Our journey with FastAPI has just started: we plan to grow the internal adoption of the framework by using it in all new data APIs and we also have a couple of next steps in our backlog:

  • Create an internal cookiecutter of a FastAPI project to spin up data applications in no time, as we already did for Flask.
  • Contribute to fastapi-versioning a better exception handling mechanism so that the above hacks are no longer needed.

Final note

We’d like to thank the whole FastAPI community and, of course, its author tiangolo, for this amazing project!
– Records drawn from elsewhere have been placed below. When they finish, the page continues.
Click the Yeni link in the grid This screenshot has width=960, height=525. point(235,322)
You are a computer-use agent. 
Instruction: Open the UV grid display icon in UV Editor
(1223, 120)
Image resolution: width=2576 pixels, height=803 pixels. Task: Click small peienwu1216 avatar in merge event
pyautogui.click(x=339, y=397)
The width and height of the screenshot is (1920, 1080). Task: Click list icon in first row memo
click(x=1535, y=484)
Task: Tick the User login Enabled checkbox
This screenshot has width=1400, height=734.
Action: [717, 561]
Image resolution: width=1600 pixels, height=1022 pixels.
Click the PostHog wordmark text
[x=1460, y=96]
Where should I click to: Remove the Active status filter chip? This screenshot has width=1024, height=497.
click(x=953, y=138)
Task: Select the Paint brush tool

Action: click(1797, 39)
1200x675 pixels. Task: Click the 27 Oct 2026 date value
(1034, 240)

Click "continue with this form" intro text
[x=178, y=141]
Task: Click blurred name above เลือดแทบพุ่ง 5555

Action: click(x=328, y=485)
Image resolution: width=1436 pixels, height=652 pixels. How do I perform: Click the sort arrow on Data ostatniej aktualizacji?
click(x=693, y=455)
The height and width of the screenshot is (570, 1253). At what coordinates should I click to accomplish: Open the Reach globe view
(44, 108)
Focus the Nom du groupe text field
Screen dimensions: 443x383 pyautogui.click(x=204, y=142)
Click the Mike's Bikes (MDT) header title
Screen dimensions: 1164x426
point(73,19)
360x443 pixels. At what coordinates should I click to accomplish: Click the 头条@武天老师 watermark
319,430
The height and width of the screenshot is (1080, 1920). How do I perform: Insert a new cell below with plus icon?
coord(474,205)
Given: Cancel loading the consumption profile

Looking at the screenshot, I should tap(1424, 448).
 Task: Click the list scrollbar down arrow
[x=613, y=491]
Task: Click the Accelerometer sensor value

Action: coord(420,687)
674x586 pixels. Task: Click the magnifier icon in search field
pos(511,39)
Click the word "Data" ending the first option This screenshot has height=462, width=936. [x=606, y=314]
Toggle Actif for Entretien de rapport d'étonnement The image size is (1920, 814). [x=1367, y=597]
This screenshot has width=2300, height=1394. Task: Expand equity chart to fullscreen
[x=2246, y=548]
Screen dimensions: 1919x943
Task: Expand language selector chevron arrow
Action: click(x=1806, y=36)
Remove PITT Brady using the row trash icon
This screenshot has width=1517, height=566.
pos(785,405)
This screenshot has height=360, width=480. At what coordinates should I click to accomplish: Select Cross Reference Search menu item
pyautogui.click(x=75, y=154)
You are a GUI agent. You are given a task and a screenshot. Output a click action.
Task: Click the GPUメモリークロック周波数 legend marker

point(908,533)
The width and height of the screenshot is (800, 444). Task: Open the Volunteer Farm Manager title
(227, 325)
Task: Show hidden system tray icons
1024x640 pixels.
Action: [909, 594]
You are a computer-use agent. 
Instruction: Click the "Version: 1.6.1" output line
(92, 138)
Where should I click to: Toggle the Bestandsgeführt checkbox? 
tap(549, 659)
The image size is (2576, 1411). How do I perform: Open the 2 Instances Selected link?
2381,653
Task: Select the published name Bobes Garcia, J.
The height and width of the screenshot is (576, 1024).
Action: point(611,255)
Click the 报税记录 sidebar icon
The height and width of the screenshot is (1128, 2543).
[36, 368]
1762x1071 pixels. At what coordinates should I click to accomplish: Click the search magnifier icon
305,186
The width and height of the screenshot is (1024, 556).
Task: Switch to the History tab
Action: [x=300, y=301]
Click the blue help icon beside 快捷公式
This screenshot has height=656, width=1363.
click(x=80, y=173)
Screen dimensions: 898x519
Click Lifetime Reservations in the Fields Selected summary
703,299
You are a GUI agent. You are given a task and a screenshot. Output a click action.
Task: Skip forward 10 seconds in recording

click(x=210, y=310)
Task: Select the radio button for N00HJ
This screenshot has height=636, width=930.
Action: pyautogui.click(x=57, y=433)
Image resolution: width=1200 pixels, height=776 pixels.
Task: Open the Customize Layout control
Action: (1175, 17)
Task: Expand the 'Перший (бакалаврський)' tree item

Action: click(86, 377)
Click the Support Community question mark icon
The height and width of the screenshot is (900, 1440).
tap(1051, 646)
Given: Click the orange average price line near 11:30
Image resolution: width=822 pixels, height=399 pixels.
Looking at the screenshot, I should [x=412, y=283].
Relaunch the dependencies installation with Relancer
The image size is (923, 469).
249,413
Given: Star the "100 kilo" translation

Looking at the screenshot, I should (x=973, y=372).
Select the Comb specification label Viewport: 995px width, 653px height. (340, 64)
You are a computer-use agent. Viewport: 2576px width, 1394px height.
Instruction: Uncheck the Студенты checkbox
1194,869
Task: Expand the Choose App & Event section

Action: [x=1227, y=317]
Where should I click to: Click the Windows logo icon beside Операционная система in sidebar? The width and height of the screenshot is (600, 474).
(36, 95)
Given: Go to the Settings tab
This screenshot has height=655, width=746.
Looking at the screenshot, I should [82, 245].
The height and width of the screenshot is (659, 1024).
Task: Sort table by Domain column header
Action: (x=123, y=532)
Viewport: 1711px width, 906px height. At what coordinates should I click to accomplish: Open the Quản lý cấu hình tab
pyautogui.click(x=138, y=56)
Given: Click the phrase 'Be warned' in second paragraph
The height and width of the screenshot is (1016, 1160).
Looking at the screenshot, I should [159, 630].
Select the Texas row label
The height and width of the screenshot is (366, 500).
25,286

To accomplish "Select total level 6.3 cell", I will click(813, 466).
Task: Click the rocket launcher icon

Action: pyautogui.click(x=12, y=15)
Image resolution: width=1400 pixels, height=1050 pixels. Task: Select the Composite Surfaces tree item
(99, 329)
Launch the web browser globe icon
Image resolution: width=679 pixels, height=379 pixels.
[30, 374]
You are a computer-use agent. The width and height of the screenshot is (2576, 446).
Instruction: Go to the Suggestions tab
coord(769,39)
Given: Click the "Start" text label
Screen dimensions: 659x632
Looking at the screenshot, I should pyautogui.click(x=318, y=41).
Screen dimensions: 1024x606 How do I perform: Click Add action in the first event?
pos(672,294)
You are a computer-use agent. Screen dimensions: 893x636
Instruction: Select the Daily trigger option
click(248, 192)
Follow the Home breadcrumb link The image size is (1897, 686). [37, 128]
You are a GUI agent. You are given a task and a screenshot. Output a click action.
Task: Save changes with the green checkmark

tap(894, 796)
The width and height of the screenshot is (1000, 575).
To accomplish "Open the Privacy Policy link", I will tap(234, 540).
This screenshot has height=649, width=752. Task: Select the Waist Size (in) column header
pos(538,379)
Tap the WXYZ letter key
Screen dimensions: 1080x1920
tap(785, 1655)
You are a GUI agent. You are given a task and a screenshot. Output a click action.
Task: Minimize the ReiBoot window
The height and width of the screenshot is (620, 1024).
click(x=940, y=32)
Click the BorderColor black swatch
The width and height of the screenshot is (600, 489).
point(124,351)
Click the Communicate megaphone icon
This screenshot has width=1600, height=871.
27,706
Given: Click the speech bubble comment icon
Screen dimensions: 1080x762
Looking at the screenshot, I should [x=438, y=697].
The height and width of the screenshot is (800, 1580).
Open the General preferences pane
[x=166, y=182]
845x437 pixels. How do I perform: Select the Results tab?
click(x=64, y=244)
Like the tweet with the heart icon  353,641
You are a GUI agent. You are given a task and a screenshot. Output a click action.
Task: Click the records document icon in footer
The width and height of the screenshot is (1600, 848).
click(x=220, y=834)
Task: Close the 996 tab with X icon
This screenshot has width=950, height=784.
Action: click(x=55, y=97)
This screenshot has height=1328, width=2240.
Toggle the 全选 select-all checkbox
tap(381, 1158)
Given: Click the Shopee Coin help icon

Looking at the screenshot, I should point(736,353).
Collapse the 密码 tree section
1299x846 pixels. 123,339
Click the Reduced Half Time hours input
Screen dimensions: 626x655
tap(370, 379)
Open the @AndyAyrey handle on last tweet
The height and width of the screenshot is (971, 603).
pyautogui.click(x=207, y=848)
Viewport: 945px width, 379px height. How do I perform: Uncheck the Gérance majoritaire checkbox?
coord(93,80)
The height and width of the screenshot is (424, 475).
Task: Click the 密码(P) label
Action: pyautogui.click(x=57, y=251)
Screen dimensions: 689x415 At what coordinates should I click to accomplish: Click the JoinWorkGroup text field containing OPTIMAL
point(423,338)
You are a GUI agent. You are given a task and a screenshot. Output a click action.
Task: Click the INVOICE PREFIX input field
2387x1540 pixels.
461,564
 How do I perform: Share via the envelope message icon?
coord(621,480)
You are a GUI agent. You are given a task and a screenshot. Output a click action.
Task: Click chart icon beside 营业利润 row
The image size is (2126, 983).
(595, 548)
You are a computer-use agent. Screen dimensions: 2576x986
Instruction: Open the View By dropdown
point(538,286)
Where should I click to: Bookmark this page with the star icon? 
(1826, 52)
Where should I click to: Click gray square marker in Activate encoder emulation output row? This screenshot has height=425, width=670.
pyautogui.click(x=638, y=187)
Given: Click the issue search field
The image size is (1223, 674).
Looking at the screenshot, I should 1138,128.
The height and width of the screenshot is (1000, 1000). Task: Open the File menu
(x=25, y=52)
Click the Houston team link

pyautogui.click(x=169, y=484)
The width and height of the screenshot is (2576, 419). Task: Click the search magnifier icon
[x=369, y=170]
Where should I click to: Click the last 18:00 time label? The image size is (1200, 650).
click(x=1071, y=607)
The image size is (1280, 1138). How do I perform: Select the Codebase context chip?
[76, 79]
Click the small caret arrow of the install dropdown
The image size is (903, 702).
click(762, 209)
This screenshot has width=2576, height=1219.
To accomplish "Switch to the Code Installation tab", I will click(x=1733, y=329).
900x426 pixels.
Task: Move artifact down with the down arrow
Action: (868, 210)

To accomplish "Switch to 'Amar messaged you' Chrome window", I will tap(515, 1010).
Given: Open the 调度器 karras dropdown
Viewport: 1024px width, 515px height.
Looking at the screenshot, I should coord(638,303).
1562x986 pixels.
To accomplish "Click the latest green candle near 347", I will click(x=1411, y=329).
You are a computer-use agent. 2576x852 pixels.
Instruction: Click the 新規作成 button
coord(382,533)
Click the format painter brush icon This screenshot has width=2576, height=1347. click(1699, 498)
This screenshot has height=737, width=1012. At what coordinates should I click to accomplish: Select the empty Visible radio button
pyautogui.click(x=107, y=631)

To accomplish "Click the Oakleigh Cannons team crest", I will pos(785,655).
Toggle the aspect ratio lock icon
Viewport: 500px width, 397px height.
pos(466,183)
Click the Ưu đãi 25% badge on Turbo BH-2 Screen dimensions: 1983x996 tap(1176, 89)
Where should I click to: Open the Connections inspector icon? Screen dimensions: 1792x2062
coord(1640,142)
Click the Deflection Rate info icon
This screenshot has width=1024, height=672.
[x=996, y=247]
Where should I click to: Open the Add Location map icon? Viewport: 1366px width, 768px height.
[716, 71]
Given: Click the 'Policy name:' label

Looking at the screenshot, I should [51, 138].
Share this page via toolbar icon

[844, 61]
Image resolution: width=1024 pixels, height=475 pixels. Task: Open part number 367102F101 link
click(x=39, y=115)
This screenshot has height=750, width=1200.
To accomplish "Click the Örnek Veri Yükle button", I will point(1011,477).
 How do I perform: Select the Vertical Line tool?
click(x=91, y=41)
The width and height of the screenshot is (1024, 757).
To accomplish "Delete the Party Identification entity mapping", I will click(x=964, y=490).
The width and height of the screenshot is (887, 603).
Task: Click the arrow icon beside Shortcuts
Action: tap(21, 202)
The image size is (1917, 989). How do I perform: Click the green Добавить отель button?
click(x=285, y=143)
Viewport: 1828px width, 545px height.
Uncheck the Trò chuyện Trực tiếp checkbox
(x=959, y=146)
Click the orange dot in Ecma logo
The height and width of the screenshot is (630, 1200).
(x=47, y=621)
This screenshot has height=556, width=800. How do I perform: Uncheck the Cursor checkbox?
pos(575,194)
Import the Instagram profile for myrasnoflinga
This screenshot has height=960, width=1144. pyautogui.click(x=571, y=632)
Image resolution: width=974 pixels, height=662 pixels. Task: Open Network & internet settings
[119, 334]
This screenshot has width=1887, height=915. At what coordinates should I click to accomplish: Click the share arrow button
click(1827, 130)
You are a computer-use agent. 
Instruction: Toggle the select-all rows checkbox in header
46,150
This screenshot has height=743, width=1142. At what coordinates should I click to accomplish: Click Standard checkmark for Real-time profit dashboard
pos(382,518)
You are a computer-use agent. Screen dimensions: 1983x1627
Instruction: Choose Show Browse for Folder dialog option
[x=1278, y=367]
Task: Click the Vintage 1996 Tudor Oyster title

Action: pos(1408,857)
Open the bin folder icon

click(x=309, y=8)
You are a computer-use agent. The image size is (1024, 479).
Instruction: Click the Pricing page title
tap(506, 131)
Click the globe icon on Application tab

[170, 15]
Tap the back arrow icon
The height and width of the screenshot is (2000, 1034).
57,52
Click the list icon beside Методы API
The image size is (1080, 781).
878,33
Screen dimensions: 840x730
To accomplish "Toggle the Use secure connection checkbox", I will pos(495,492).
And also to all the contributors to the fastapi-versioning package :)

Resources

FastAPI

ML use-case

API versioning

Versioning on FastAPI:

Footnotes

[1] We’re aware that API versioning is a topic that always produces heated debates (e.g. https://stackoverflow.com/questions/389169/best-practices-for-api-versioning). We have adopted a simple version-in-URL approach based on the tools available for FastAPI, taking into account that 1) the APIs we talk about here are for internal use, i.e. we’re not constrained to maintaining old versions for a very long time as it’s Stripe’s case. 2) we want to maintain a single active codebase for the service.